AUTHOR=Li Yupeng , Zhao Dong , Xu Zhangze , Heidari Ali Asghar , Chen Huiling , Jiang Xinyu , Liu Zhifang , Wang Mengmeng , Zhou Qiongyan , Xu Suling TITLE=bSRWPSO-FKNN: A boosted PSO with fuzzy K-nearest neighbor classifier for predicting atopic dermatitis disease JOURNAL=Frontiers in Neuroinformatics VOLUME=16 YEAR=2023 URL=https://www.frontiersin.org/journals/neuroinformatics/articles/10.3389/fninf.2022.1063048 DOI=10.3389/fninf.2022.1063048 ISSN=1662-5196 ABSTRACT=Introduction

Atopic dermatitis (AD) is an allergic disease with extreme itching that bothers patients.
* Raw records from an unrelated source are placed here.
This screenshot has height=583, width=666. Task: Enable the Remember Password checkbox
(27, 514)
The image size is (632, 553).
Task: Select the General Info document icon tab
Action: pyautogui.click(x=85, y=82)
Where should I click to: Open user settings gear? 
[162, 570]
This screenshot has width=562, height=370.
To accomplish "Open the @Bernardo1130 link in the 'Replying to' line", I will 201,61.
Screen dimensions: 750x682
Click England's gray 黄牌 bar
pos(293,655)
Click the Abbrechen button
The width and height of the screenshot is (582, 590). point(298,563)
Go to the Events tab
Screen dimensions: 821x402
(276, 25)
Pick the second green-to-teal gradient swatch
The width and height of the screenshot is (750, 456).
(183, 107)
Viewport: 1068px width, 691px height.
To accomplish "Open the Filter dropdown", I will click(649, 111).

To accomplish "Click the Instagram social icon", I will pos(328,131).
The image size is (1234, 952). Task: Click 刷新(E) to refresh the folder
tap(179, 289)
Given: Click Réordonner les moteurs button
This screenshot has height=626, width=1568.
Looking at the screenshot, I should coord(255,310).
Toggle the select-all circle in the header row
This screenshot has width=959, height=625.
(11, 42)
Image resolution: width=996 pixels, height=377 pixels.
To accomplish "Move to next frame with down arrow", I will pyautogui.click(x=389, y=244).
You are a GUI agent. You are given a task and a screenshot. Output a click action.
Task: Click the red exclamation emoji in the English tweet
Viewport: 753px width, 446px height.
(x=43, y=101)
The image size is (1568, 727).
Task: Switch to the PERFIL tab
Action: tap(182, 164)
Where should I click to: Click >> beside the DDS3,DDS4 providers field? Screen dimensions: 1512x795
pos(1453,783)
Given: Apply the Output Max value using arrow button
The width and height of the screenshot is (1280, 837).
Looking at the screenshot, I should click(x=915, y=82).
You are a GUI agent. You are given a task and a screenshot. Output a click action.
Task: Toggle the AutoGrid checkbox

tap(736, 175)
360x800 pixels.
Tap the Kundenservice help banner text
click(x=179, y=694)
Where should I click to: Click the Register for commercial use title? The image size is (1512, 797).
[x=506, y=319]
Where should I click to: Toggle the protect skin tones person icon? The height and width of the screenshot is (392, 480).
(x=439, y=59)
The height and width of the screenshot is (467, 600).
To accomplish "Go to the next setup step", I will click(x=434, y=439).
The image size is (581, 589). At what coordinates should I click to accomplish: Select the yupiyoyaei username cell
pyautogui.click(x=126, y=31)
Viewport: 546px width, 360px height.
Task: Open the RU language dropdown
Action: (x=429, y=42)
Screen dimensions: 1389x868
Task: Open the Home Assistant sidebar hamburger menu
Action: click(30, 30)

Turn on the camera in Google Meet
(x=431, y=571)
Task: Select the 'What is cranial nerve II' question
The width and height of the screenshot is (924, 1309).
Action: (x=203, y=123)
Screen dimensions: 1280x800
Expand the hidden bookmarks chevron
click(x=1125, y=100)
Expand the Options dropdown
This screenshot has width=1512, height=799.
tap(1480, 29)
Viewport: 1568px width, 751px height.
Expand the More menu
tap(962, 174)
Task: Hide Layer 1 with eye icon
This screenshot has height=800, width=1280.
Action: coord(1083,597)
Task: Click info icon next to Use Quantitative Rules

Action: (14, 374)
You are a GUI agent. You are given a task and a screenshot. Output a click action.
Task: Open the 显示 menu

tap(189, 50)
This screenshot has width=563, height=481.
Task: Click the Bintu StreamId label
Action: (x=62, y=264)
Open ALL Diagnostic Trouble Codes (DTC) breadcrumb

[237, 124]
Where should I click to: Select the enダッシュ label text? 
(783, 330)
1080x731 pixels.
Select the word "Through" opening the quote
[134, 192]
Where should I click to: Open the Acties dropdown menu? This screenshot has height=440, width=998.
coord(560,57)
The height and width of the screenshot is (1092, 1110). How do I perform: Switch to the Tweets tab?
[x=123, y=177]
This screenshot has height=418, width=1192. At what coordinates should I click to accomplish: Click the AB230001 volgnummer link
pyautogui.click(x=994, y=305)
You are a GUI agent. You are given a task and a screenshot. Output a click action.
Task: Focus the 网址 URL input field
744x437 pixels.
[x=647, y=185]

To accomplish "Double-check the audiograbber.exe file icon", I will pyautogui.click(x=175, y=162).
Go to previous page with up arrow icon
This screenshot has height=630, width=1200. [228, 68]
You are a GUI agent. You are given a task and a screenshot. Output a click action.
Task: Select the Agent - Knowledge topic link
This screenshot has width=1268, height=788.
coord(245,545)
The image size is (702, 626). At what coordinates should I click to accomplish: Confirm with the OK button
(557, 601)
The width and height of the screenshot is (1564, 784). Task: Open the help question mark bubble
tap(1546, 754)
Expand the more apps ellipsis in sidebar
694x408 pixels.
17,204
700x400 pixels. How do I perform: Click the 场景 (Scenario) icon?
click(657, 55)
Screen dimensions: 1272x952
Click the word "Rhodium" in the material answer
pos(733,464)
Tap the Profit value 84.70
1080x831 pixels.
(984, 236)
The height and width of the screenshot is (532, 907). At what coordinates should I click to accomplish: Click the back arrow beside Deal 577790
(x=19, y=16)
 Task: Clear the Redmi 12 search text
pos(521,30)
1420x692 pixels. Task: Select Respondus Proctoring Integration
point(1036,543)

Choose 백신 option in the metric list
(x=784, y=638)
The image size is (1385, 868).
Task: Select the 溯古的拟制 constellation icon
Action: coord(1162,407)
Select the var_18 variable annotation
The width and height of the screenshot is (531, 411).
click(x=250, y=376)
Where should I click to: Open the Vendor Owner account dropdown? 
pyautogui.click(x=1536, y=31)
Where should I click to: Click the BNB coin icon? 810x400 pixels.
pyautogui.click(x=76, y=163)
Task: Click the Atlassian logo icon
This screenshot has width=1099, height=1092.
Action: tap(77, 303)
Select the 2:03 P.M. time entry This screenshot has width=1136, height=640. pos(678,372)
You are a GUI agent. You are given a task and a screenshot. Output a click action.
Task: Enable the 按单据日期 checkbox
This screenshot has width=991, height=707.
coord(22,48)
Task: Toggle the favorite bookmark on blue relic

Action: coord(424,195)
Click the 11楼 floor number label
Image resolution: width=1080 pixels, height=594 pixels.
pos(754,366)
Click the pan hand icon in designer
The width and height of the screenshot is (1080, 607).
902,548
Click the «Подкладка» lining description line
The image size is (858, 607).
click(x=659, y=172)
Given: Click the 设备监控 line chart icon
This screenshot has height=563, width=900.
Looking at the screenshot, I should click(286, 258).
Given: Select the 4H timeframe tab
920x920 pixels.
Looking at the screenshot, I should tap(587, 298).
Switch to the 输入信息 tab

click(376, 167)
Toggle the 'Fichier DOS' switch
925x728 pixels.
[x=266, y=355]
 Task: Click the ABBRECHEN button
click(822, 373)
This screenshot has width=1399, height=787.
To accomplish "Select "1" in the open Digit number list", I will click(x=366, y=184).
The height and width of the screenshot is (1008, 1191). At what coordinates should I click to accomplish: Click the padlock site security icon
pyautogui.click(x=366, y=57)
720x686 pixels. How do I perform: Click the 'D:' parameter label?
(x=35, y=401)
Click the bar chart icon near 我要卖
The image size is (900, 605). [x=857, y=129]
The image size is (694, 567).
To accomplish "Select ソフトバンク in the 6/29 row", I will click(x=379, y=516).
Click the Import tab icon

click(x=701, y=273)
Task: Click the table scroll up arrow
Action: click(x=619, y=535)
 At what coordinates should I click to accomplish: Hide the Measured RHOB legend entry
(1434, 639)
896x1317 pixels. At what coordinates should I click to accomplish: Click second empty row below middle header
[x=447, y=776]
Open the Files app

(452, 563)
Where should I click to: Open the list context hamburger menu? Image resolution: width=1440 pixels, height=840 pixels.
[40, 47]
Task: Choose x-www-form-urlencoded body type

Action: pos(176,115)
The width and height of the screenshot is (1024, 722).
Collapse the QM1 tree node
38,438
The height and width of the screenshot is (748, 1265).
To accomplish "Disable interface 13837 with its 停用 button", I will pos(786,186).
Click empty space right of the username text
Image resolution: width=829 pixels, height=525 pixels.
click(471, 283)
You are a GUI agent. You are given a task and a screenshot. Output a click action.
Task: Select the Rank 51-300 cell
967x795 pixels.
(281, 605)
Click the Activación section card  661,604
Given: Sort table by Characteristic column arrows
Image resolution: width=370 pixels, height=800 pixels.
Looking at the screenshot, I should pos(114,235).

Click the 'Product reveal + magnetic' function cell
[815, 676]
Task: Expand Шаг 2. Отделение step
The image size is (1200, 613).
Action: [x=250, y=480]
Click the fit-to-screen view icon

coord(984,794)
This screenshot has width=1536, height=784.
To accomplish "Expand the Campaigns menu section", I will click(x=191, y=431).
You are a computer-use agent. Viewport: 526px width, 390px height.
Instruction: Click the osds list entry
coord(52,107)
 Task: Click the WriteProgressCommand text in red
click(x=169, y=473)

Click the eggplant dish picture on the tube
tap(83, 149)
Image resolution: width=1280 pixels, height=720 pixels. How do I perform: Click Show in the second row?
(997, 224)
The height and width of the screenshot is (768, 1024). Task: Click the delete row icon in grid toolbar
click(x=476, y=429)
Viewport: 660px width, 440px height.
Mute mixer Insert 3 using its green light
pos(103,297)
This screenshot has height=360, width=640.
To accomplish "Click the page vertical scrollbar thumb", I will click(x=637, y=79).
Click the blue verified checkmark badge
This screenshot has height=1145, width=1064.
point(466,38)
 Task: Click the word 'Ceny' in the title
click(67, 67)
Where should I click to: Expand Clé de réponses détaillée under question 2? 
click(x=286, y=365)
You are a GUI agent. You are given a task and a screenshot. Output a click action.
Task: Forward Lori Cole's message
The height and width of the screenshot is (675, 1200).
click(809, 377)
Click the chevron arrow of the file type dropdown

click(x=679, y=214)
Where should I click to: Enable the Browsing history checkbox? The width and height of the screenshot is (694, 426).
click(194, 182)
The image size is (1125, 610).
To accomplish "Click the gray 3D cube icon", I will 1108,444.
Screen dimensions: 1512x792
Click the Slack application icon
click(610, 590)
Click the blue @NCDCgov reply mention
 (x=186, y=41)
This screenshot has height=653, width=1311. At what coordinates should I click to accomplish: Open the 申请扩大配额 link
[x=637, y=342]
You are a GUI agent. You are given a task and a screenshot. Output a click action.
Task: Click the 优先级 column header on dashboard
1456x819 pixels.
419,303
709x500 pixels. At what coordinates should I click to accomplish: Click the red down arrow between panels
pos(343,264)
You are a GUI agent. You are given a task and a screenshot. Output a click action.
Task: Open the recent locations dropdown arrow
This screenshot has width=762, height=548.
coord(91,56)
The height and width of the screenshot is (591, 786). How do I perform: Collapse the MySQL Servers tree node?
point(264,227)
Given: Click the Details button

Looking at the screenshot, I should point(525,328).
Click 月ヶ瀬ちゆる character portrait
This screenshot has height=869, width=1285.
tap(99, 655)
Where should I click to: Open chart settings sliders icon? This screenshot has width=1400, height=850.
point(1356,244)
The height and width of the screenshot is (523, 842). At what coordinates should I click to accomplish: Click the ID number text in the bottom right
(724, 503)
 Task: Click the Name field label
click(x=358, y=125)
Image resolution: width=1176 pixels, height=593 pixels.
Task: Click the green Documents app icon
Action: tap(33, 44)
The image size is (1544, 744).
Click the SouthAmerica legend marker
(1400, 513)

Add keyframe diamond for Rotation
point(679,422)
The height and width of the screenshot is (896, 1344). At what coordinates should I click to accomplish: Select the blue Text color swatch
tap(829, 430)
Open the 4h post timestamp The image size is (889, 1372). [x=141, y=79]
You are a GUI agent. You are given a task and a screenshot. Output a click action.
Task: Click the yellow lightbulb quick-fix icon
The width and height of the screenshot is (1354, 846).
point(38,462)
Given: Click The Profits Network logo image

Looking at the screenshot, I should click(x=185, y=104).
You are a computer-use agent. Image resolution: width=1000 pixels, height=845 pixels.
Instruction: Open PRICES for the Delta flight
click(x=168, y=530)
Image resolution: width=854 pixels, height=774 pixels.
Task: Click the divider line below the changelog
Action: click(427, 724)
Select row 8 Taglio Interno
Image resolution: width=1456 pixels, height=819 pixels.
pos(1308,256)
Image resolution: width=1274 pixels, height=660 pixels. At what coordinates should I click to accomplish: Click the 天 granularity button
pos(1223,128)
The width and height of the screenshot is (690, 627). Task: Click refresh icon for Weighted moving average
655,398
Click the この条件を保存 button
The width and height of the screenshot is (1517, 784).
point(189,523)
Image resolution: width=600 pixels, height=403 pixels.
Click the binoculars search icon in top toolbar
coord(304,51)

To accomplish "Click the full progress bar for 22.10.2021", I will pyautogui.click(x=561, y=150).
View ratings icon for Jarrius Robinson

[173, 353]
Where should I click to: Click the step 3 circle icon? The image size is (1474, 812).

However, diagnosing AD depends on clinicians’ subjective judgment, which may be missed or misdiagnosed sometimes.

Methods

This paper establishes a medical prediction model for the first time on the basis of the enhanced particle swarm optimization (SRWPSO) algorithm and the fuzzy K-nearest neighbor (FKNN), called bSRWPSO-FKNN, which is practiced on a dataset related to patients with AD. In SRWPSO, the Sobol sequence is introduced into particle swarm optimization (PSO) to make the particle distribution of the initial population more uniform, thus improving the population’s diversity and traversal. At the same time, this study also adds a random replacement strategy and adaptive weight strategy to the population updating process of PSO to overcome the shortcomings of poor convergence accuracy and easily fall into the local optimum of PSO. In bSRWPSO-FKNN, the core of which is to optimize the classification performance of FKNN through binary SRWPSO.

Results

To prove that the study has scientific significance, this paper first successfully demonstrates the core advantages of SRWPSO in well-known algorithms through benchmark function validation experiments. Secondly, this article demonstrates that the bSRWPSO-FKNN has practical medical significance and effectiveness through nine public and medical datasets.

Discussion

The 10 times 10-fold cross-validation experiments demonstrate that bSRWPSO-FKNN can pick up the key features of AD, including the content of lymphocytes (LY), Cat dander, Milk, Dermatophagoides Pteronyssinus/Farinae, Ragweed, Cod, and Total IgE. Therefore, the established bSRWPSO-FKNN method practically aids in the diagnosis of AD.